→ Passage shown:
───

FRANCHISE REWIND: Ghostbusters (2016)

Ghostbusters, 2016 (Melissa McCarthy) Columbia Pictures/Sony Pictures Releasing

“Never compare me to the mayor in Jaws! Never!”

This is what happens when you go too far. Sometimes an idea has to stay relevant, even if the relevancy comes about in a wholly inorganic way. We can keep the idea alive by referencing it, by restoring it, perhaps by “rebooting” it. Was Ghostbusters from 1984 an idea that needed to be restored, referenced, or rebooted? Restoring Ghostbusters is a simple task. It could have been re-released in theaters, given the four-star treatment. The movie is referenced constantly. It’s a landmark of the pop culture.

If it was something you were either too old or too young to experience when it happened in 1984, why would you need for the idea to be rebooted? There’s nothing about the original Ghostbusters that isn’t fresh or unfunny. It’s (I hate to use the word because it makes me feel like a relic) a classic. Why the need for the reboot? Let’s forget the cynical argument: the Tale of Money and Exploitation of Generation X Touchstones. I have a 15-year old daughter. If I felt I couldn’t communicate with her on some level we could both understand, the reboot stands between us as a surrogate.

───

→ What you need to do:
1 - In the Ghostbusters review, how old is the writer's daughter?
2 - Translate this sentence from the Ghostbusters review into Spanish: "Restoring Ghostbusters is a simple task."

───

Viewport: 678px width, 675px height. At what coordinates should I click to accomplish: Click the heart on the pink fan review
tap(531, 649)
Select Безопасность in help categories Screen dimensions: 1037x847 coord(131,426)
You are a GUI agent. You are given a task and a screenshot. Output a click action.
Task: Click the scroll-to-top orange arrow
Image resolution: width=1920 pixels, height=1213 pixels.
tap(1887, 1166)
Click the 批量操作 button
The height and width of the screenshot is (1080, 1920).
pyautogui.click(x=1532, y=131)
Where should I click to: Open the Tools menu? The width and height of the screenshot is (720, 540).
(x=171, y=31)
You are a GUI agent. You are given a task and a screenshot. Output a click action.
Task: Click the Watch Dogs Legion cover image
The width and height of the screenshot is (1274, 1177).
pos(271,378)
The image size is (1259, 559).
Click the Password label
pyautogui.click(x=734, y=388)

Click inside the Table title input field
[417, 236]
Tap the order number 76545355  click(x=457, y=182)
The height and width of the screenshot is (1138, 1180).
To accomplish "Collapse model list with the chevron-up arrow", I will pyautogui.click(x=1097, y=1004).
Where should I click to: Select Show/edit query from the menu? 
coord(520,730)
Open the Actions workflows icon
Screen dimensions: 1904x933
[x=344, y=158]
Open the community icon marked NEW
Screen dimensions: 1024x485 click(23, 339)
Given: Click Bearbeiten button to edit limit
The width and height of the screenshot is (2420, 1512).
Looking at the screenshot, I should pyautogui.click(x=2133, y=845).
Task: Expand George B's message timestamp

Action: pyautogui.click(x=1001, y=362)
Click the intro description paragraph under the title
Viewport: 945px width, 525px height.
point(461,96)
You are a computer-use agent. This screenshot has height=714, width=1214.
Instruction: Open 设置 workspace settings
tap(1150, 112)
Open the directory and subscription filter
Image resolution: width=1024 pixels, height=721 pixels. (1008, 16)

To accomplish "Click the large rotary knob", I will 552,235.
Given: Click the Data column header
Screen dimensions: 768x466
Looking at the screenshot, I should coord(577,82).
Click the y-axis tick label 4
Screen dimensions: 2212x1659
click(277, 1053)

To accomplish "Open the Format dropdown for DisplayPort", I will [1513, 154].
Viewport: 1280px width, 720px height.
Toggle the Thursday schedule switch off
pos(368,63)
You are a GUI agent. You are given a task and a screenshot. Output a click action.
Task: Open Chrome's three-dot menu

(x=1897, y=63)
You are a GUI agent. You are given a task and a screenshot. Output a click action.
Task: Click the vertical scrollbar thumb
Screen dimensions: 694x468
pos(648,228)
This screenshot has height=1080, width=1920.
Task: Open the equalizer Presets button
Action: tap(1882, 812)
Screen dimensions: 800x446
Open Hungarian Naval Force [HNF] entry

───

→ Answers by task:
1 - She is 15 years old.

2 - Restaurar Ghostbusters es una tarea sencilla.